Given data
···
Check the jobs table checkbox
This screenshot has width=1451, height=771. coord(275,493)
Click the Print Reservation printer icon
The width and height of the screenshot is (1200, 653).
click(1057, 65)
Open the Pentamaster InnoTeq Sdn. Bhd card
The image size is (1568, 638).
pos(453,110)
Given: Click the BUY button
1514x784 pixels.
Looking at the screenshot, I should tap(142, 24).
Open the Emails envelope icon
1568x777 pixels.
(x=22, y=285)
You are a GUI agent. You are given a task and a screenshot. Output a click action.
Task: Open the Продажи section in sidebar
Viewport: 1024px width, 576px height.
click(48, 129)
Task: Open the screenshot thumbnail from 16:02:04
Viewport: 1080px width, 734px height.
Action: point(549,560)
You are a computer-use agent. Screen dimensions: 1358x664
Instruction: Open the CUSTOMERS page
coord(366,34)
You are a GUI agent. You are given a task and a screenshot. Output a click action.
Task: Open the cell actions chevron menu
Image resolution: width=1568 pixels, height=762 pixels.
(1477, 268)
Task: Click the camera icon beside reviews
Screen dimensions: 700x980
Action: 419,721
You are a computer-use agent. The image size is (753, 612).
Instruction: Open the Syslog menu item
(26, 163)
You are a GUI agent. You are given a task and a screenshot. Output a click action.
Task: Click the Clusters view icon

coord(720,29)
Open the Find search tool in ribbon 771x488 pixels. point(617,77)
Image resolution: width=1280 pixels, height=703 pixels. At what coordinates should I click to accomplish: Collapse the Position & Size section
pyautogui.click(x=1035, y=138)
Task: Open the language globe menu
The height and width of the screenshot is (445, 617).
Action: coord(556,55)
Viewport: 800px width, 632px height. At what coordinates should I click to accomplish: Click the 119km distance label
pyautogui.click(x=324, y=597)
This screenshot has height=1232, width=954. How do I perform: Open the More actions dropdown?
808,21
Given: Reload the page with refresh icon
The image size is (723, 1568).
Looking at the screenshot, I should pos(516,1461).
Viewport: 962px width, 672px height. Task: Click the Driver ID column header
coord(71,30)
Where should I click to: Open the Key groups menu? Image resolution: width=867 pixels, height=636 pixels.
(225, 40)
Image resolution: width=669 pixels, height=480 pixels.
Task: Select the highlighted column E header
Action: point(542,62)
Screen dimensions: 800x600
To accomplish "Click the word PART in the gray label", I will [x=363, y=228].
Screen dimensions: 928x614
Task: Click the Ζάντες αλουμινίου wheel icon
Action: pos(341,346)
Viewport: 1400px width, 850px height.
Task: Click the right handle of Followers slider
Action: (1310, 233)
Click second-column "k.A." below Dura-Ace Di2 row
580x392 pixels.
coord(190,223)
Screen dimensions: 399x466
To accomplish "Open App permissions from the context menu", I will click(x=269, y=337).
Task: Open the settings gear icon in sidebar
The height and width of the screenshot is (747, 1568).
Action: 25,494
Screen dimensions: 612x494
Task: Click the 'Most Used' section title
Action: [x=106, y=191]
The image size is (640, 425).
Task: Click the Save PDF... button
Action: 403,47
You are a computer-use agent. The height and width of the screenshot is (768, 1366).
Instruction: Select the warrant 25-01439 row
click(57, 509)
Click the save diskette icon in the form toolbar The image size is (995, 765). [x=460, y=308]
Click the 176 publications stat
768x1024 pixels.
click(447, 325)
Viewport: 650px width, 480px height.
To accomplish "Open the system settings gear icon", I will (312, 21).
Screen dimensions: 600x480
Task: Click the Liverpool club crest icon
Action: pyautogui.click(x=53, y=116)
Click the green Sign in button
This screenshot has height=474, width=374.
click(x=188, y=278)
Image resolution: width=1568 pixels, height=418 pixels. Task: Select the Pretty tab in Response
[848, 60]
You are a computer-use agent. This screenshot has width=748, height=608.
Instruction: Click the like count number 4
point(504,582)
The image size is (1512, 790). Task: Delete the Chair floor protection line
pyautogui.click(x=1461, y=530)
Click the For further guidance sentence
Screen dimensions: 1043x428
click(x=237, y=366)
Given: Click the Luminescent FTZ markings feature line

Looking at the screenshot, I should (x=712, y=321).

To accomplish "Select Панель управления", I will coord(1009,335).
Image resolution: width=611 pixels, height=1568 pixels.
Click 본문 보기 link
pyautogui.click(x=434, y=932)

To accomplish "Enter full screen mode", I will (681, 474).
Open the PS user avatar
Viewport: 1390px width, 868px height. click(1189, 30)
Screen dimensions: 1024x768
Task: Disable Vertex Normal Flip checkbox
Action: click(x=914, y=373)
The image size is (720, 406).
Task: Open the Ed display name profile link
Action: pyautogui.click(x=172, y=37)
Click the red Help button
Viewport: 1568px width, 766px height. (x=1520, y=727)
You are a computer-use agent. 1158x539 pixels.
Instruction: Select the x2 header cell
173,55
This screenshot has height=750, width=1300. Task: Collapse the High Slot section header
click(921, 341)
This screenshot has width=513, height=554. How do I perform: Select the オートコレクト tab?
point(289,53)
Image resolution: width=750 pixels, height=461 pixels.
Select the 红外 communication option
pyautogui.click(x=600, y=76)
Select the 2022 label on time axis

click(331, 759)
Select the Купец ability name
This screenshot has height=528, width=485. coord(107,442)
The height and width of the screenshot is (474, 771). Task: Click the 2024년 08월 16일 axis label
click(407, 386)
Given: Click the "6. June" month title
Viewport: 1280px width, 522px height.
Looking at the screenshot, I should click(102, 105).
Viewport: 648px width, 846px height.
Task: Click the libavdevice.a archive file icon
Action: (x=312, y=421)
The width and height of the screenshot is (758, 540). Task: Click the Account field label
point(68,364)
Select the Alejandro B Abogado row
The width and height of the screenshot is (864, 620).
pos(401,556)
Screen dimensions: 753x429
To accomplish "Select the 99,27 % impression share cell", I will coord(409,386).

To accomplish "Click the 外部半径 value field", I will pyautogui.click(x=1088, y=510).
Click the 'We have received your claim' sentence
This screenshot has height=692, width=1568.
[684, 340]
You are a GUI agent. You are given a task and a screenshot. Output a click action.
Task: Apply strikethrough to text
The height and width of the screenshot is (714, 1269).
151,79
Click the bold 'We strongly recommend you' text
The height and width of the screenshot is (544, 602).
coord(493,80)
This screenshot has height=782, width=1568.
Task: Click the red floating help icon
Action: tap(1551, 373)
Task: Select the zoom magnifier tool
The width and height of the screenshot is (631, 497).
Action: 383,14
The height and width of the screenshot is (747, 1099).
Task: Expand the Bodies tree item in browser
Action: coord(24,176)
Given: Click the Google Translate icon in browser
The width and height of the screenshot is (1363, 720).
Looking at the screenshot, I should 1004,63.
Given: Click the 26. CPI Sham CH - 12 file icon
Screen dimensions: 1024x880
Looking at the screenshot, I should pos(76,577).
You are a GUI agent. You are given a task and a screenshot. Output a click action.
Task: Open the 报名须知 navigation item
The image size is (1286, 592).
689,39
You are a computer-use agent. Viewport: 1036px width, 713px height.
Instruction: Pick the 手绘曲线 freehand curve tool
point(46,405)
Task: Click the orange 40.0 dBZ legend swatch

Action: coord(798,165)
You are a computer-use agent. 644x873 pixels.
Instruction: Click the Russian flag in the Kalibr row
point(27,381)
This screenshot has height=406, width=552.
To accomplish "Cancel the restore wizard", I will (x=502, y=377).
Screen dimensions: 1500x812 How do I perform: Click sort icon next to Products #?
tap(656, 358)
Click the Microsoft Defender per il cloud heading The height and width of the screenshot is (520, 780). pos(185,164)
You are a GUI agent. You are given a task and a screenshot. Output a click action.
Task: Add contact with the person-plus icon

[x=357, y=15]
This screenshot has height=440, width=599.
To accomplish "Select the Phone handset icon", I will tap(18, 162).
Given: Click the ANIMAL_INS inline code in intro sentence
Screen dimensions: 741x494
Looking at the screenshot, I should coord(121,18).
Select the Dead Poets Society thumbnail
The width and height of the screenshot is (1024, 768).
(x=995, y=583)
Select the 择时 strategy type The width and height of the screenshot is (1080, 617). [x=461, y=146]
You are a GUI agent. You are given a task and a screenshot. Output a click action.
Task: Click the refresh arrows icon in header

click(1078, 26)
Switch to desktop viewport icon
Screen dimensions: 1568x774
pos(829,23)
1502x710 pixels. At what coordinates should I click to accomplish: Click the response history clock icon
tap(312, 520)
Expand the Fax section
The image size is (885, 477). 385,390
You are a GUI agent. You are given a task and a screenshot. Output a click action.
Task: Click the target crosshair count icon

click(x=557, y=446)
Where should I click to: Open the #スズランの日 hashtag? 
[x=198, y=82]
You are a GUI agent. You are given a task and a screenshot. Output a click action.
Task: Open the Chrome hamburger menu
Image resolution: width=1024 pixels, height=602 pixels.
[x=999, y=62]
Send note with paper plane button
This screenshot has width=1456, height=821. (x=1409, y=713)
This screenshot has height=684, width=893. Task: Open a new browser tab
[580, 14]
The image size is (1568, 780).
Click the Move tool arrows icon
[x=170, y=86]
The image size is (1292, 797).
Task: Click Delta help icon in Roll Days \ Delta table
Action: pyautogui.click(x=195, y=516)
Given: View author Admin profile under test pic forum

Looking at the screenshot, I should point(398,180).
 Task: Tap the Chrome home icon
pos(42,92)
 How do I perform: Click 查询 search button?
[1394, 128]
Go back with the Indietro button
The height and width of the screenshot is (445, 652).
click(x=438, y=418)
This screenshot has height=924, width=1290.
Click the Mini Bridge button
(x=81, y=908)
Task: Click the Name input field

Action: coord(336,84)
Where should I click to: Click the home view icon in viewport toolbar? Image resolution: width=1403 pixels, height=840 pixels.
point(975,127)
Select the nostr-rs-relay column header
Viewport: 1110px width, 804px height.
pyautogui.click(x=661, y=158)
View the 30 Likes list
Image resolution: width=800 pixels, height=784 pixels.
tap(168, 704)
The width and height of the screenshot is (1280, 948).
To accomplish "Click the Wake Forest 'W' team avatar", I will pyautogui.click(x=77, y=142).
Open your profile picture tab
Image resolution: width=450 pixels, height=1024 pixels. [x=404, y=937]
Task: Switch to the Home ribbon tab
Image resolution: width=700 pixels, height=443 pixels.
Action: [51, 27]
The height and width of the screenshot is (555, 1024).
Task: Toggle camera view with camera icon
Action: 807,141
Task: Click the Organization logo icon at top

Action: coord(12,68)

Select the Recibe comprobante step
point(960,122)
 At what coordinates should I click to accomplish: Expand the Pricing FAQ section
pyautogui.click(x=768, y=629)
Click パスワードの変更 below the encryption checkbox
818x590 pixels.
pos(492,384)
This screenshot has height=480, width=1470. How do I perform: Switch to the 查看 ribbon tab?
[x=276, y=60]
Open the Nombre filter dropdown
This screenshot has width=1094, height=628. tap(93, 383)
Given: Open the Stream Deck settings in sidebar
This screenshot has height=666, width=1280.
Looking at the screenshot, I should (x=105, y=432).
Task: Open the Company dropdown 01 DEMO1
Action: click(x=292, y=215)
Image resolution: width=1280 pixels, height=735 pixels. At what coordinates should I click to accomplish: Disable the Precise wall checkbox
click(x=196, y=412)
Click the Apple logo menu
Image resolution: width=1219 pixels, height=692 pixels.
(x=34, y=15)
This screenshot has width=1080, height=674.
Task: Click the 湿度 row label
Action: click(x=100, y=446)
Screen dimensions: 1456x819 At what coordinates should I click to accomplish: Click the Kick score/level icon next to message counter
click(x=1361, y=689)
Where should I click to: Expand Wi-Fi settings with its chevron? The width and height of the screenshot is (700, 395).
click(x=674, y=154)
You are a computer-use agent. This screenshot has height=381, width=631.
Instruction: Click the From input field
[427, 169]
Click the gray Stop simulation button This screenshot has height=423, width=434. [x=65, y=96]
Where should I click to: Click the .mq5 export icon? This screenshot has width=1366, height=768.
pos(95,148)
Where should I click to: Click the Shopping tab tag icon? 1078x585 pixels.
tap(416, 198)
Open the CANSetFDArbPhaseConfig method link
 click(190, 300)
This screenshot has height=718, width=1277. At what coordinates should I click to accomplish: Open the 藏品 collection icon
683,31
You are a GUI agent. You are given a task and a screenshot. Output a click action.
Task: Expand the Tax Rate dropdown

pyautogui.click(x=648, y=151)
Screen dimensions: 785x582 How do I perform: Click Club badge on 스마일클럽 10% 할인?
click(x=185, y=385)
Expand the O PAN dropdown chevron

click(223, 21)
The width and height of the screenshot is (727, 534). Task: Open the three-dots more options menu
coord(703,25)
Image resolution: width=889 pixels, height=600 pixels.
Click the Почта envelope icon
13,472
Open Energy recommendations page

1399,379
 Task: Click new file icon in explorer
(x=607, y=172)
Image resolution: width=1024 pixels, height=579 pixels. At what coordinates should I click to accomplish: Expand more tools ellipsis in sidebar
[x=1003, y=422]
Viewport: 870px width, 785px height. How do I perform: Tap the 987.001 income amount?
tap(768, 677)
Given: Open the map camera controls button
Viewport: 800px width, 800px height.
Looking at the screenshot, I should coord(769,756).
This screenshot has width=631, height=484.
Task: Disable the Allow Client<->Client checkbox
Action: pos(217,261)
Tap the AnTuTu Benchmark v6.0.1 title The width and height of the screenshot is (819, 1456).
···
What to produce
Go through the material above and output exactly the lines from the one containing "Viewport: 1280px width, 522px height." through the one containing "You are a computer-use agent. Viewport: 1036px".

Response for this exercise
Viewport: 1280px width, 522px height.
Looking at the screenshot, I should click(102, 105).
Viewport: 648px width, 846px height.
Task: Click the libavdevice.a archive file icon
Action: (x=312, y=421)
The width and height of the screenshot is (758, 540). Task: Click the Account field label
point(68,364)
Select the Alejandro B Abogado row
The width and height of the screenshot is (864, 620).
pos(401,556)
Screen dimensions: 753x429
To accomplish "Select the 99,27 % impression share cell", I will coord(409,386).

To accomplish "Click the 外部半径 value field", I will pyautogui.click(x=1088, y=510).
Click the 'We have received your claim' sentence
This screenshot has height=692, width=1568.
[684, 340]
You are a GUI agent. You are given a task and a screenshot. Output a click action.
Task: Apply strikethrough to text
The height and width of the screenshot is (714, 1269).
151,79
Click the bold 'We strongly recommend you' text
The height and width of the screenshot is (544, 602).
coord(493,80)
This screenshot has height=782, width=1568.
Task: Click the red floating help icon
Action: tap(1551, 373)
Task: Select the zoom magnifier tool
The width and height of the screenshot is (631, 497).
Action: 383,14
The height and width of the screenshot is (747, 1099).
Task: Expand the Bodies tree item in browser
Action: coord(24,176)
Given: Click the Google Translate icon in browser
The width and height of the screenshot is (1363, 720).
Looking at the screenshot, I should 1004,63.
Given: Click the 26. CPI Sham CH - 12 file icon
Screen dimensions: 1024x880
Looking at the screenshot, I should pos(76,577).
You are a GUI agent. You are given a task and a screenshot. Output a click action.
Task: Open the 报名须知 navigation item
The image size is (1286, 592).
689,39
You are a computer-use agent. Viewport: 1036px width, 713px height.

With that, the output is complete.